- Directions -
Write out the text of every record below without changing a word, and leave the pictures out of your copy.

___ The data

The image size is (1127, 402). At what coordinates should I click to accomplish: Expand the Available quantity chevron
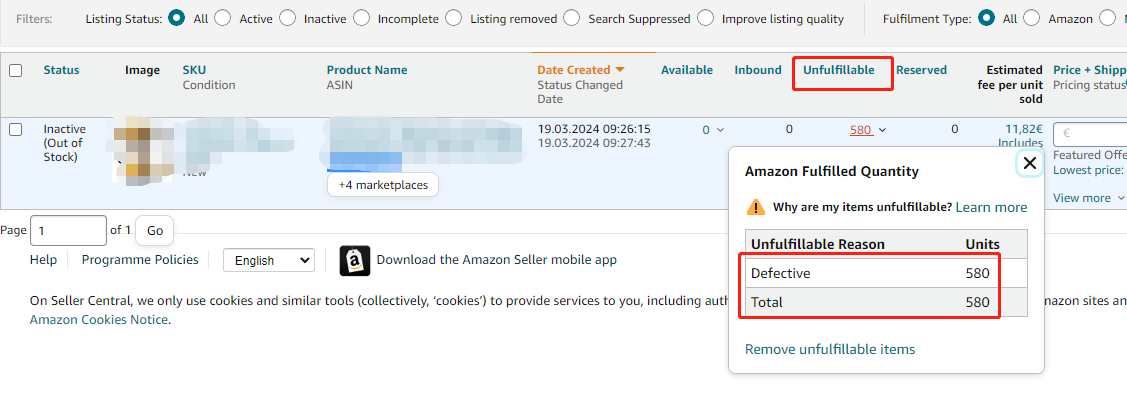pyautogui.click(x=720, y=130)
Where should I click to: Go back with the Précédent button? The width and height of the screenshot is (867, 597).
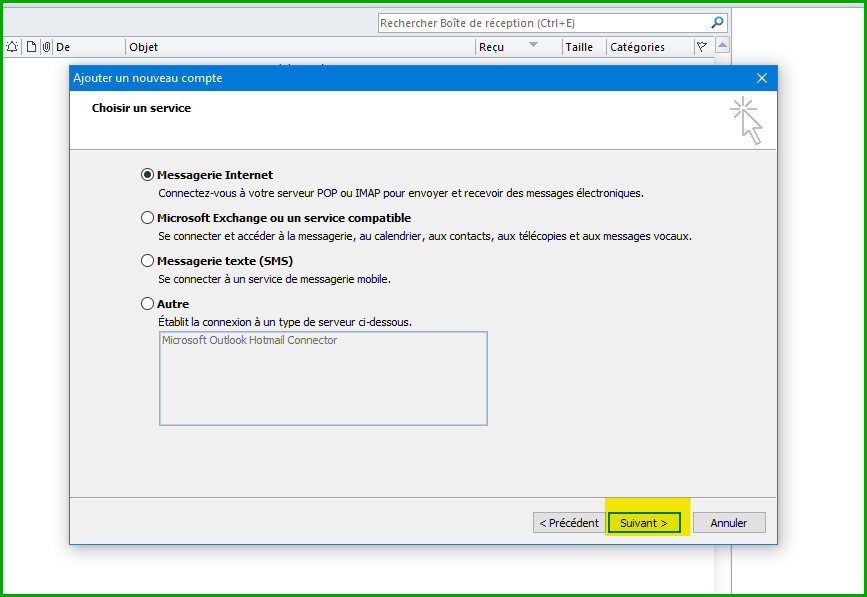pos(569,523)
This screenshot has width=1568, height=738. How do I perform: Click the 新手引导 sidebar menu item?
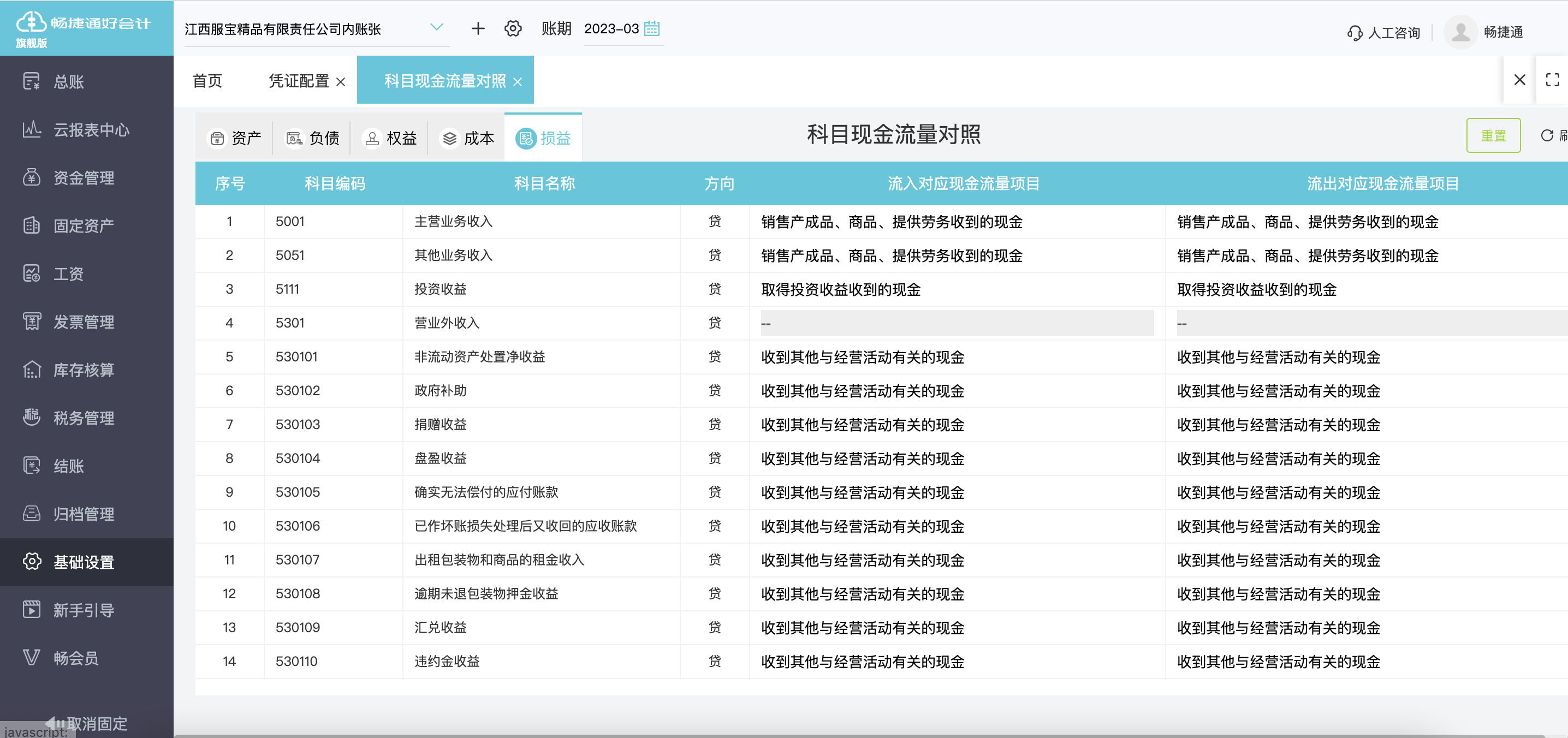(82, 609)
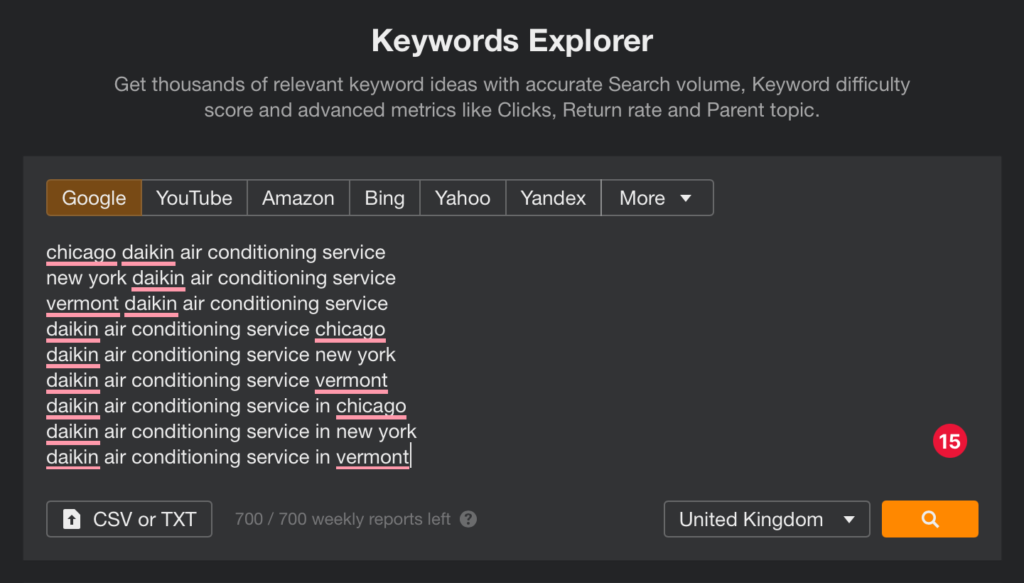Viewport: 1024px width, 583px height.
Task: Open the CSV or TXT upload button
Action: tap(129, 519)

______

- Written solution -
The image size is (1127, 402). At what coordinates should I click to accomplish: Expand the Available quantity chevron
pyautogui.click(x=720, y=130)
Where should I click to: Go back with the Précédent button? The width and height of the screenshot is (867, 597).
pos(569,523)
This screenshot has width=1568, height=738. How do I perform: Click the 新手引导 sidebar menu item?
(82, 609)
Viewport: 1024px width, 583px height.
Task: Open the CSV or TXT upload button
Action: tap(129, 519)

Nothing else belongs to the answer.